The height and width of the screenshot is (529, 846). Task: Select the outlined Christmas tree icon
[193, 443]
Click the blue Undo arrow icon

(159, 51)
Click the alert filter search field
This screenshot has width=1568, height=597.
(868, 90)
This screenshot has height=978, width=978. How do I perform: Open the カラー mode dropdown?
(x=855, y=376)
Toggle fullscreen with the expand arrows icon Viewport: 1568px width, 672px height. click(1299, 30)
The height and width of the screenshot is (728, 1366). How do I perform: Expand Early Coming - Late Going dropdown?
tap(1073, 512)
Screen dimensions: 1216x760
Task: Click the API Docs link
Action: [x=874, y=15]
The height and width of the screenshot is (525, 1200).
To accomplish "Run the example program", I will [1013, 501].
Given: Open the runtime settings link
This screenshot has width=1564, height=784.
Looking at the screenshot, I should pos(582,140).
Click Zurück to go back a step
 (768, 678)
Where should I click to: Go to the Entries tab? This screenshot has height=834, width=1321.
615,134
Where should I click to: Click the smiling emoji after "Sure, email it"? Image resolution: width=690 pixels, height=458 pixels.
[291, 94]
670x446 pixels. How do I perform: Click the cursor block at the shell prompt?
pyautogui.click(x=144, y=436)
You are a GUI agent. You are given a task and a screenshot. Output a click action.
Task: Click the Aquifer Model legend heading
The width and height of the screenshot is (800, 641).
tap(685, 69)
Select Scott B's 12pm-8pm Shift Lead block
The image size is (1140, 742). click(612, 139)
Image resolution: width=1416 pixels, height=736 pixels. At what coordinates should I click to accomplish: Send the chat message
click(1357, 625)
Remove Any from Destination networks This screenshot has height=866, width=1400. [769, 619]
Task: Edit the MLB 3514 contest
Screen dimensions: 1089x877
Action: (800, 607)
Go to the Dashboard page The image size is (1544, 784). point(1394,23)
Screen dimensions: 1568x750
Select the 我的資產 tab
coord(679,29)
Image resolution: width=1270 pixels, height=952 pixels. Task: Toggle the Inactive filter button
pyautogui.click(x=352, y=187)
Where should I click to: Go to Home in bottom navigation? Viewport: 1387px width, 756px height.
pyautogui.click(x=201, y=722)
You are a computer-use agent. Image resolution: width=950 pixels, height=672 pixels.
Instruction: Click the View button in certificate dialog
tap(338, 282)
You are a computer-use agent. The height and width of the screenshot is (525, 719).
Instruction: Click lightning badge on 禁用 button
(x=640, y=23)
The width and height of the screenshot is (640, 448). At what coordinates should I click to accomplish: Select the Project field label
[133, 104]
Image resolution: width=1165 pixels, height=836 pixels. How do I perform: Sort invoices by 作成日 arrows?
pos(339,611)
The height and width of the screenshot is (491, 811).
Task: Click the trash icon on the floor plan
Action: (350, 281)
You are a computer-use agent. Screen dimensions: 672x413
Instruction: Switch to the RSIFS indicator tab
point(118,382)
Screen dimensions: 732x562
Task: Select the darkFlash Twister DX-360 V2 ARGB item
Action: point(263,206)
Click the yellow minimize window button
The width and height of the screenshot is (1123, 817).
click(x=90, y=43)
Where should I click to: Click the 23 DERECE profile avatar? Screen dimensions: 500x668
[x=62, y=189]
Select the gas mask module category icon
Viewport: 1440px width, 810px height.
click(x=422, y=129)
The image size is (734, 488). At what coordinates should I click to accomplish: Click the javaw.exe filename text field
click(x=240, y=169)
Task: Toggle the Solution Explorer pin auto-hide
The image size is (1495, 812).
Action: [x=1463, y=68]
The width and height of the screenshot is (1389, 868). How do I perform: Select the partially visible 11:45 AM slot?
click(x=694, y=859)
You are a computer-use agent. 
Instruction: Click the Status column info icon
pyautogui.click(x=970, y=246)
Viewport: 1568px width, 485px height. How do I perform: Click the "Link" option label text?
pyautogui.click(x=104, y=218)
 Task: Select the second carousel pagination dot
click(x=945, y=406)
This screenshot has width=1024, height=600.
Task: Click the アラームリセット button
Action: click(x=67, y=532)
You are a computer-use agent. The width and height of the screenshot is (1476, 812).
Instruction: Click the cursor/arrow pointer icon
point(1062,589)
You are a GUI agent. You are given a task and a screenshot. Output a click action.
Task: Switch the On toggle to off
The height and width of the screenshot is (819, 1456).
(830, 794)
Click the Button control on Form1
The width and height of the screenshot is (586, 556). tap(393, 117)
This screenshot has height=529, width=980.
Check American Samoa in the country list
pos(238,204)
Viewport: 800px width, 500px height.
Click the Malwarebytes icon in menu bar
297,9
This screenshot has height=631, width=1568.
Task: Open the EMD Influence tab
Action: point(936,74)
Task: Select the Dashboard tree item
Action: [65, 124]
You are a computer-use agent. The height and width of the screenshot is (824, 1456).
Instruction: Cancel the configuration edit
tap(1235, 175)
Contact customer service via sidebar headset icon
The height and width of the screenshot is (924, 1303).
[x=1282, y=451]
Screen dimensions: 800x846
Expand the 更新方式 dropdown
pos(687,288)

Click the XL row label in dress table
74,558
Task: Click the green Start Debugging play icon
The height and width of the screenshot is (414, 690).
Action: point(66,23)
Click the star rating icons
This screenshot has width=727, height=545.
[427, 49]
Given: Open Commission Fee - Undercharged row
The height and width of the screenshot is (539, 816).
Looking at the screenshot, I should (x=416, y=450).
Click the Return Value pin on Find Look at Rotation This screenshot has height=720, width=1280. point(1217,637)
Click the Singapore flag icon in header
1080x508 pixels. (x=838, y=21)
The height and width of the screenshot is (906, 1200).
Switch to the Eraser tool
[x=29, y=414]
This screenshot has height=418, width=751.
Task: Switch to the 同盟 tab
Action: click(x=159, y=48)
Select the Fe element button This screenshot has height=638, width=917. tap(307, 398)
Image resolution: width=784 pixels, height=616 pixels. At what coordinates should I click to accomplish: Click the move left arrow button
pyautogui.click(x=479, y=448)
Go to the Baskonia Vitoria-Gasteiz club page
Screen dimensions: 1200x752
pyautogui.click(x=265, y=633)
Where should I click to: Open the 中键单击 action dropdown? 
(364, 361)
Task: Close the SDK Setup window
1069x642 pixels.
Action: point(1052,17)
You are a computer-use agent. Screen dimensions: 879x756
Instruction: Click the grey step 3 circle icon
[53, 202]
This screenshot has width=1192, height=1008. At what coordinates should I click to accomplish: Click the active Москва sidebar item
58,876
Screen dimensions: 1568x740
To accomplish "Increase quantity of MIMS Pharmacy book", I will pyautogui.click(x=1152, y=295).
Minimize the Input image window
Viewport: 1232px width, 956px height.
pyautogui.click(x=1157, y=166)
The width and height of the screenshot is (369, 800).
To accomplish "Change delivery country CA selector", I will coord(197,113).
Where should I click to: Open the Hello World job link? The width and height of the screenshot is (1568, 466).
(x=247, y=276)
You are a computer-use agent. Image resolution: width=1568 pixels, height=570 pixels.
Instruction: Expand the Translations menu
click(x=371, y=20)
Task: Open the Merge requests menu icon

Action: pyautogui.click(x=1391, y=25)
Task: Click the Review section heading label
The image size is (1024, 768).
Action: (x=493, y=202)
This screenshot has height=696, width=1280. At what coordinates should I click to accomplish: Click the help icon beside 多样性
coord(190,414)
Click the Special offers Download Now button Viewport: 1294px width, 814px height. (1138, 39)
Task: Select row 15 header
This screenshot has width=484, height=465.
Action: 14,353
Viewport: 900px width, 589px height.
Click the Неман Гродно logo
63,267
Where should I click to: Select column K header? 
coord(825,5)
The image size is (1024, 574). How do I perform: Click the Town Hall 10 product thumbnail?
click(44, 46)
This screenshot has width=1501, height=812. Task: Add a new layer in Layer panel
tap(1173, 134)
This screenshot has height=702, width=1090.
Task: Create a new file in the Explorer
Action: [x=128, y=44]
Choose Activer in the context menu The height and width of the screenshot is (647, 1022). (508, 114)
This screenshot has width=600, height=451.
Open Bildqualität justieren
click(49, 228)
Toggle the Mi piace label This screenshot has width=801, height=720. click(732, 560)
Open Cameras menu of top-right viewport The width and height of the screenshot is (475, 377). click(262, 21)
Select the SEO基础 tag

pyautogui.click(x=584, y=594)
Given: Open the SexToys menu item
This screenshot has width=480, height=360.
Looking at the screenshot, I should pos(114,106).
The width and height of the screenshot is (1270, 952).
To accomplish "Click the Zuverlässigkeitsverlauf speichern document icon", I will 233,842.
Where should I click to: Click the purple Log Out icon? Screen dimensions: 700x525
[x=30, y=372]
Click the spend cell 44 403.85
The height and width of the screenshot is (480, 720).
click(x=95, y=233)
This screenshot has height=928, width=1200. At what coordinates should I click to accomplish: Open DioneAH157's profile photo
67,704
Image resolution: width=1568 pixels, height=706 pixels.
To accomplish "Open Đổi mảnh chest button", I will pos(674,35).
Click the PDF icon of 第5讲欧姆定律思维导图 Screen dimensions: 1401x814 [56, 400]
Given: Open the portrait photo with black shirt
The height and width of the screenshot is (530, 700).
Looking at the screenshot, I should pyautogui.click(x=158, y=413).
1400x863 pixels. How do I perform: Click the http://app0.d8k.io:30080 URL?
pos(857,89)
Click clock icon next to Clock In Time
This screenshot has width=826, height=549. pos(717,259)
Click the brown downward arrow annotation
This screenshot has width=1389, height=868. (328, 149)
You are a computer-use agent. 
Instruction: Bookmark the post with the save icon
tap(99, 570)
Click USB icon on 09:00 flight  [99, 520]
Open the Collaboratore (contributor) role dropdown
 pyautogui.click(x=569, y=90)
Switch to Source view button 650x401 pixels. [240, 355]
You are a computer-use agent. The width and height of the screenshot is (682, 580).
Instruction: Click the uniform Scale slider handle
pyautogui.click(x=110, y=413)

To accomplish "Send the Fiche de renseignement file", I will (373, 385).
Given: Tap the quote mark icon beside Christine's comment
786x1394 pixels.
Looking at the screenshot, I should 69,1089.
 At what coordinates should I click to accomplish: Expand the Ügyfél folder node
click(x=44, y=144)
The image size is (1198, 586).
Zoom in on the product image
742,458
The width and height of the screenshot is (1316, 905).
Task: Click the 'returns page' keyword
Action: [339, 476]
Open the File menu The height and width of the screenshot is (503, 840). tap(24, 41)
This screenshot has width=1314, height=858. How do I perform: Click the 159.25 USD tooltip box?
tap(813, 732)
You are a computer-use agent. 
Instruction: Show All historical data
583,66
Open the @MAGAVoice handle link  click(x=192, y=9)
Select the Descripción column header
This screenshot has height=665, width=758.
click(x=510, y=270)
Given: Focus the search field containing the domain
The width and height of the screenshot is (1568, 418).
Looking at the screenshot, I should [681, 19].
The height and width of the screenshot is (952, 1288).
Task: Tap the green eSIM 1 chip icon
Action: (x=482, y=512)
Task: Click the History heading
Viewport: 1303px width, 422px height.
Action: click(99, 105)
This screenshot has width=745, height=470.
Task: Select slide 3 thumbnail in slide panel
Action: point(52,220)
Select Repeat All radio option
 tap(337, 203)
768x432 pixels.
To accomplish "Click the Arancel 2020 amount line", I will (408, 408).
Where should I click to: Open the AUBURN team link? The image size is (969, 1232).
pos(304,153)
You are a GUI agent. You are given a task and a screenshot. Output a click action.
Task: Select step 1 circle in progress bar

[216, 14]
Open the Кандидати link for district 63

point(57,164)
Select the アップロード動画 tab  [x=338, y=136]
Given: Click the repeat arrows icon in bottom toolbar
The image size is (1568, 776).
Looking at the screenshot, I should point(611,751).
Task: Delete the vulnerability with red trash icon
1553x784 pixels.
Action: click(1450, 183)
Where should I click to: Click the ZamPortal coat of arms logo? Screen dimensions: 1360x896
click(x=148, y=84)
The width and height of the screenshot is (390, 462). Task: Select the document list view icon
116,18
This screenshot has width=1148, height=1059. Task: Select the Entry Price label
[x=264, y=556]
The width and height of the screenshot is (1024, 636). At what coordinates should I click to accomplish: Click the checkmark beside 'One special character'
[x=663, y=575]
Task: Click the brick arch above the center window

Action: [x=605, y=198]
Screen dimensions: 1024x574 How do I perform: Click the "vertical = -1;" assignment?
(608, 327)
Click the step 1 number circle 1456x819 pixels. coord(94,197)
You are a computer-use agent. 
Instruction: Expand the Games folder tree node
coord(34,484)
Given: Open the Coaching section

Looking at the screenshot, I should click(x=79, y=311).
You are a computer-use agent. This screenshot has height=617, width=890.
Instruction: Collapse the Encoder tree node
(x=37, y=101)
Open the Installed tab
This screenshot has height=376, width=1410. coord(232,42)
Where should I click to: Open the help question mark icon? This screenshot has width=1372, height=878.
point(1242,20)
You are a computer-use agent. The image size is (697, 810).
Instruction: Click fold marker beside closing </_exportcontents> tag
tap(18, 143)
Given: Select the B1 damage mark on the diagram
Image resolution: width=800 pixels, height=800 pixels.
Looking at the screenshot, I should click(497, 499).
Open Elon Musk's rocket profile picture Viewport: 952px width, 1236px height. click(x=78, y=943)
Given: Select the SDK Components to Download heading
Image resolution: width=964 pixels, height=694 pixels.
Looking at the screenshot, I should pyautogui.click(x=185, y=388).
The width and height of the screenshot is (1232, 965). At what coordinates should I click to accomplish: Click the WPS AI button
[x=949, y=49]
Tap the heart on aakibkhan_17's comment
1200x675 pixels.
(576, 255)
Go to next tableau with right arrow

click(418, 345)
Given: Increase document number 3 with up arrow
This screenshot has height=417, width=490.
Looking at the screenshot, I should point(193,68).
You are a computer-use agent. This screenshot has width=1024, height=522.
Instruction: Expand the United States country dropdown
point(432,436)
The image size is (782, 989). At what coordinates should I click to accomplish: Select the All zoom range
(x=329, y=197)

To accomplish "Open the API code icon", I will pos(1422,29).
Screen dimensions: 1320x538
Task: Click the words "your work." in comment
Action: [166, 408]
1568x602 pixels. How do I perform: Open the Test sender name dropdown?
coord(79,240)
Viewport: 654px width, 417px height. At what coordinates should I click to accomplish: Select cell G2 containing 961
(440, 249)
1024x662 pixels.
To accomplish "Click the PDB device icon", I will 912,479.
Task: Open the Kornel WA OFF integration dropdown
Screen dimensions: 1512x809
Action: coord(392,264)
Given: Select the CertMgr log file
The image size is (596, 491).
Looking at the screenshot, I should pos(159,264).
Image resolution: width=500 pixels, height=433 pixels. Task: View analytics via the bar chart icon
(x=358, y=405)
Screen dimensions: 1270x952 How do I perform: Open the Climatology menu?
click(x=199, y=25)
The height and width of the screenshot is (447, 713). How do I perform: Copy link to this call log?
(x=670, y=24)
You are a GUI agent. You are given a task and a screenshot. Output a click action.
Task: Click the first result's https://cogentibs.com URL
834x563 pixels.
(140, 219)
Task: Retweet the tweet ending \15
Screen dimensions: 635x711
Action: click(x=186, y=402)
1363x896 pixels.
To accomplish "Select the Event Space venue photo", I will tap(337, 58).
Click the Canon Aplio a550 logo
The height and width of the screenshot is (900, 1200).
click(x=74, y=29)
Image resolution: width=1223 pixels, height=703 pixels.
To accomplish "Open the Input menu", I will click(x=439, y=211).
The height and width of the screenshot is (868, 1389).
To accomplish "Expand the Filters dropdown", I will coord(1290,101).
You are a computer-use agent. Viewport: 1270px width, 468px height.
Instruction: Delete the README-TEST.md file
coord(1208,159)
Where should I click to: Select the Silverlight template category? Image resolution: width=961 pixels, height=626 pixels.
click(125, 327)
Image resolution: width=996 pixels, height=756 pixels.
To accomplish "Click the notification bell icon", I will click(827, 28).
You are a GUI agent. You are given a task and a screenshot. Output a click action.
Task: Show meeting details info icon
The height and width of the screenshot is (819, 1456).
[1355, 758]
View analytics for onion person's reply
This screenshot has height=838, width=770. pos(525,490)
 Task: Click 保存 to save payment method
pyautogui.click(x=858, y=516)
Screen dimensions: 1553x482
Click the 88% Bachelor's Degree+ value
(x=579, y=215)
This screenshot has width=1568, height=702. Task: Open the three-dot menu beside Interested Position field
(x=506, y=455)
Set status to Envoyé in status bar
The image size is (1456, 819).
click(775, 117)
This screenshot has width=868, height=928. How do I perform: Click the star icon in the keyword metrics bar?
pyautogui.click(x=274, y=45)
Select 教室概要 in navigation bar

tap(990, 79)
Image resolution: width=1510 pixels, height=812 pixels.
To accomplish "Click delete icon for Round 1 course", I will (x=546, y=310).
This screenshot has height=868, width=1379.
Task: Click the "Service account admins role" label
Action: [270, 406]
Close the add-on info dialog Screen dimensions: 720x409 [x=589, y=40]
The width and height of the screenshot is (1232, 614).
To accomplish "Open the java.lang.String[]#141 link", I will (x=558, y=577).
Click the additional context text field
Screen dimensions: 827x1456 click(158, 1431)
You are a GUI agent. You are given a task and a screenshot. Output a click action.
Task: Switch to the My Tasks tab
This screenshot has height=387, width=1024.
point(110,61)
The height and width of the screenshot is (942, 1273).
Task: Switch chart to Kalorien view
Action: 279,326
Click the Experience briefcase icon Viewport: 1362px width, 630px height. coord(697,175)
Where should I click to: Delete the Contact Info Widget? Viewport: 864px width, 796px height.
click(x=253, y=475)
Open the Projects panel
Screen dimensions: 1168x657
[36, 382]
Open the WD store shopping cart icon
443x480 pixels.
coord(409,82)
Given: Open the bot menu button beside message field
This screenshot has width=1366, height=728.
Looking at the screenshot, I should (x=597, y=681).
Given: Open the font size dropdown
■ ■ ■ ■ ■
Lines with "number": find them in the data and copy each one.

Click the step 1 number circle 1456x819 pixels. coord(94,197)
Given: Increase document number 3 with up arrow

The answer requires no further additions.